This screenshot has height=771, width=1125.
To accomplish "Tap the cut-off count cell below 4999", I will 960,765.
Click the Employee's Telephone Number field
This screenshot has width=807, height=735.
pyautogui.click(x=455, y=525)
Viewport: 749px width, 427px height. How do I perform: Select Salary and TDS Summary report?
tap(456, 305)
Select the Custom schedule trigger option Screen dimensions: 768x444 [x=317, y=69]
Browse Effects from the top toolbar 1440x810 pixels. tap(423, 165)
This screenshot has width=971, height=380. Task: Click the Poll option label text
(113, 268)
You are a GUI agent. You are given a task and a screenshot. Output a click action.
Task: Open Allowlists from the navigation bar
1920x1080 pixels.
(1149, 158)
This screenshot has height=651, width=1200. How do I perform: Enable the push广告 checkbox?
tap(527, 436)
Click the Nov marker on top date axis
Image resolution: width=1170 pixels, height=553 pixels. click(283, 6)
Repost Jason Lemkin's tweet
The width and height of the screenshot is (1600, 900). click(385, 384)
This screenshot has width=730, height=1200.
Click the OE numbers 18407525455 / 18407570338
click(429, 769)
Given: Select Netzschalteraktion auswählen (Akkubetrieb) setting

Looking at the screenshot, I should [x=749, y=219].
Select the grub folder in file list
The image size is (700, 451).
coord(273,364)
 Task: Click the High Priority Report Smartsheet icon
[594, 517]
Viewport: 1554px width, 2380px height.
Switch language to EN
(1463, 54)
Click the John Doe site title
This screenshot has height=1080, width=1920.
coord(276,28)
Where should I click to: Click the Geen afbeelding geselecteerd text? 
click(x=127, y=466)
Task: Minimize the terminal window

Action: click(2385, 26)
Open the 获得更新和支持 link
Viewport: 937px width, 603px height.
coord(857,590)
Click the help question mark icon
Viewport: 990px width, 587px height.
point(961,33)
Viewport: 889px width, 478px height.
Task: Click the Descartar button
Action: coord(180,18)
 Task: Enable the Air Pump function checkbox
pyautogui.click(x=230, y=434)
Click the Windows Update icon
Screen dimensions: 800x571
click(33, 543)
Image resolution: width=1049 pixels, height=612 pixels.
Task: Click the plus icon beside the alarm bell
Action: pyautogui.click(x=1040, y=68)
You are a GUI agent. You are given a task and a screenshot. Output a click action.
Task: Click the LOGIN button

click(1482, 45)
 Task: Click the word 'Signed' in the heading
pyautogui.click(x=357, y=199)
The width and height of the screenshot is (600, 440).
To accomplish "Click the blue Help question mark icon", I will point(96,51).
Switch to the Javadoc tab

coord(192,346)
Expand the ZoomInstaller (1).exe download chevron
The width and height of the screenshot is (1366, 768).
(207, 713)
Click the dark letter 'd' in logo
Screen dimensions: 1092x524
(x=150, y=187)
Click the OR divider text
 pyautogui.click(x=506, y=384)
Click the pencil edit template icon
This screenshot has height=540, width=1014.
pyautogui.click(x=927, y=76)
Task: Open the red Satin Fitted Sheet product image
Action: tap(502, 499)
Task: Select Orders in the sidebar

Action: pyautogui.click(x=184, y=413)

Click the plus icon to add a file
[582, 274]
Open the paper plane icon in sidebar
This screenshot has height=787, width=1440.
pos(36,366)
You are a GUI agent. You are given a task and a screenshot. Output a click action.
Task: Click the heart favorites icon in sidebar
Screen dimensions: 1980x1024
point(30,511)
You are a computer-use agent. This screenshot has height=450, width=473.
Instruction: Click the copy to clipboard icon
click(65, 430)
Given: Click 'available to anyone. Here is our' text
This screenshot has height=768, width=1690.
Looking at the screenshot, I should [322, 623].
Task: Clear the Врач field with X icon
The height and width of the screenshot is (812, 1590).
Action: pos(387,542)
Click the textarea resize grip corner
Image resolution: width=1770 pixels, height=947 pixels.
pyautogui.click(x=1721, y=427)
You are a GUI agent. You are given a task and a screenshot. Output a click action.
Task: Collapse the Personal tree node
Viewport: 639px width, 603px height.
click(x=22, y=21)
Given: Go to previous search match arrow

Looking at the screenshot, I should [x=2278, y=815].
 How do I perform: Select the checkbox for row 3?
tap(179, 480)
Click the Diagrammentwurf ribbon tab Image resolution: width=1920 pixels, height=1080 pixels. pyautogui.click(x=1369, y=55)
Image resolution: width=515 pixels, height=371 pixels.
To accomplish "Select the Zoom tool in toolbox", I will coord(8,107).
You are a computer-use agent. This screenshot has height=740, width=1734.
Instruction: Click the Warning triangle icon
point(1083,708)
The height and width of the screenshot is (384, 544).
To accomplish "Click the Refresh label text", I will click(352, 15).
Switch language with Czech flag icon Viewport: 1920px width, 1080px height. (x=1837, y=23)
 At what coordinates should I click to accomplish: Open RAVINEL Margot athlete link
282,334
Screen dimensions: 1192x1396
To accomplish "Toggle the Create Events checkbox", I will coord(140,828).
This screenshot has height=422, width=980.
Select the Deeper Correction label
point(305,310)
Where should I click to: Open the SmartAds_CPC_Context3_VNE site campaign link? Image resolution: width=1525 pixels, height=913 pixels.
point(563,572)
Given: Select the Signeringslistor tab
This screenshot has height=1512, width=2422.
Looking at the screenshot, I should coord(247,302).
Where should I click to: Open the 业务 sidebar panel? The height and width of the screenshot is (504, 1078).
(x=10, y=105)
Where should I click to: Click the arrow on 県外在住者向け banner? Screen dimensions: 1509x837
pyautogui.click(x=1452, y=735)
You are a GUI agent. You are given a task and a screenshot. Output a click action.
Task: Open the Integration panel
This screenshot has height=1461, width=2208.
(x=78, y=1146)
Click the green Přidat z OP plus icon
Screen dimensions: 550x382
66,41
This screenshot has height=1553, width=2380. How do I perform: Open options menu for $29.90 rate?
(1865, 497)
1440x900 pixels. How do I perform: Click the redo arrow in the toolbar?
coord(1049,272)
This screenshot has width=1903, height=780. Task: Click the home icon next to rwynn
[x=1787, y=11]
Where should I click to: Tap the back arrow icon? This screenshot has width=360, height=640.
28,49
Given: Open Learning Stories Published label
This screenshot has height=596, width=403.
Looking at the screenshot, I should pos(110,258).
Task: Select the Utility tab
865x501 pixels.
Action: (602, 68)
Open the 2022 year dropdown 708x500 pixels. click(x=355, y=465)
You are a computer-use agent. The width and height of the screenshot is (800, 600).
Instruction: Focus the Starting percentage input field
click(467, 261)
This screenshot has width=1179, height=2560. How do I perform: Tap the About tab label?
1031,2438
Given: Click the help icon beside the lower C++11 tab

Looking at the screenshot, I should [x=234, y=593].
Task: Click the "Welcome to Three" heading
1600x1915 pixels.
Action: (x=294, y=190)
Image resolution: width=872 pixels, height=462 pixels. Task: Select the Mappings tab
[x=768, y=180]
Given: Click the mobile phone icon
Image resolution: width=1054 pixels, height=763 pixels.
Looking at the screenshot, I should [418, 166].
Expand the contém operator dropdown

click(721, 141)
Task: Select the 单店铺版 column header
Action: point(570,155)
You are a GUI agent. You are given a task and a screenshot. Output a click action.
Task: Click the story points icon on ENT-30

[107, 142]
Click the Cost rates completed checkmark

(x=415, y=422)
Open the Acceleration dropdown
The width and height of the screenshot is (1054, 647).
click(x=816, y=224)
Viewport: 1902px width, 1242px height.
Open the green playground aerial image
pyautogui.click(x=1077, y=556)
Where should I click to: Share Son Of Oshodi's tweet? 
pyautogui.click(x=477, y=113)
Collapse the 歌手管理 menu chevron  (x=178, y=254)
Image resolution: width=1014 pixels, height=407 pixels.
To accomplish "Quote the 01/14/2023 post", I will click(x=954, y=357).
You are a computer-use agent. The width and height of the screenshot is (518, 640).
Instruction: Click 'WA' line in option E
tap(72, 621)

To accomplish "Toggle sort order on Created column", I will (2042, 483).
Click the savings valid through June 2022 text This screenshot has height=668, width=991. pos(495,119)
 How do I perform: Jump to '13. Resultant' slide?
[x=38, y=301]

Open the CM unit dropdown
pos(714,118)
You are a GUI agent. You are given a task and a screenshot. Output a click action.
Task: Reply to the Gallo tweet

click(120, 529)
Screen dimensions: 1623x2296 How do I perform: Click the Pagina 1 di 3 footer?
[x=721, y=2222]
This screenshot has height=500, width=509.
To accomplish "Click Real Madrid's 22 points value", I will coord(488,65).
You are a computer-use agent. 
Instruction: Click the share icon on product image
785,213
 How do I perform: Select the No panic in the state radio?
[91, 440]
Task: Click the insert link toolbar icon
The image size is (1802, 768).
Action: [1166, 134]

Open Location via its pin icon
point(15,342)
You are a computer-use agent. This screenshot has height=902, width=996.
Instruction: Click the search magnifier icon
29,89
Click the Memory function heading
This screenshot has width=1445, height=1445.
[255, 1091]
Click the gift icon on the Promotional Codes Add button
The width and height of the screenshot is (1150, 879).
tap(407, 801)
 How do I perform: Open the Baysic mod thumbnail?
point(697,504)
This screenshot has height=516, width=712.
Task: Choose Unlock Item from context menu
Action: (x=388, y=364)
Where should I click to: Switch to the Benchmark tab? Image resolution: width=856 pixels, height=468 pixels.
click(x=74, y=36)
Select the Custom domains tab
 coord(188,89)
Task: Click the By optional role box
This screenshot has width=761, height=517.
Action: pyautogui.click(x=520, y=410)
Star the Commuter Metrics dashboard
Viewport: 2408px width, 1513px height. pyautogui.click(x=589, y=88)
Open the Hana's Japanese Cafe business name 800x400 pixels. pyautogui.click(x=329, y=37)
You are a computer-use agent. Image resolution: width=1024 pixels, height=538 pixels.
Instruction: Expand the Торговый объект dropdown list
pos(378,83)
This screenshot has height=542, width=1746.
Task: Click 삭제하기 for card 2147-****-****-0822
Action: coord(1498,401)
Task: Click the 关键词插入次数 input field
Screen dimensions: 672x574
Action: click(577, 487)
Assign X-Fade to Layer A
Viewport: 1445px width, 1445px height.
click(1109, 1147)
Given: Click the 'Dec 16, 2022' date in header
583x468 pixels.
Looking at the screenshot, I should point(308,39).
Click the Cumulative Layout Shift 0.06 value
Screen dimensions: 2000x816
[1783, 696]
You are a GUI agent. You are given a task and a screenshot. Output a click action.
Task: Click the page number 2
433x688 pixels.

§ **GIVEN TASK**
Return the lines of the listing above, from the line with "1440x900 pixels. How" up to and including the line with "Open the 2022", copying each one exactly and giving nothing else.

§ **RESULT**
1440x900 pixels. How do I perform: Click the redo arrow in the toolbar?
coord(1049,272)
This screenshot has width=1903, height=780. Task: Click the home icon next to rwynn
[x=1787, y=11]
Where should I click to: Tap the back arrow icon? This screenshot has width=360, height=640.
28,49
Given: Open Learning Stories Published label
This screenshot has height=596, width=403.
Looking at the screenshot, I should pos(110,258).
Task: Select the Utility tab
865x501 pixels.
Action: (602, 68)
Open the 2022 year dropdown 708x500 pixels. click(x=355, y=465)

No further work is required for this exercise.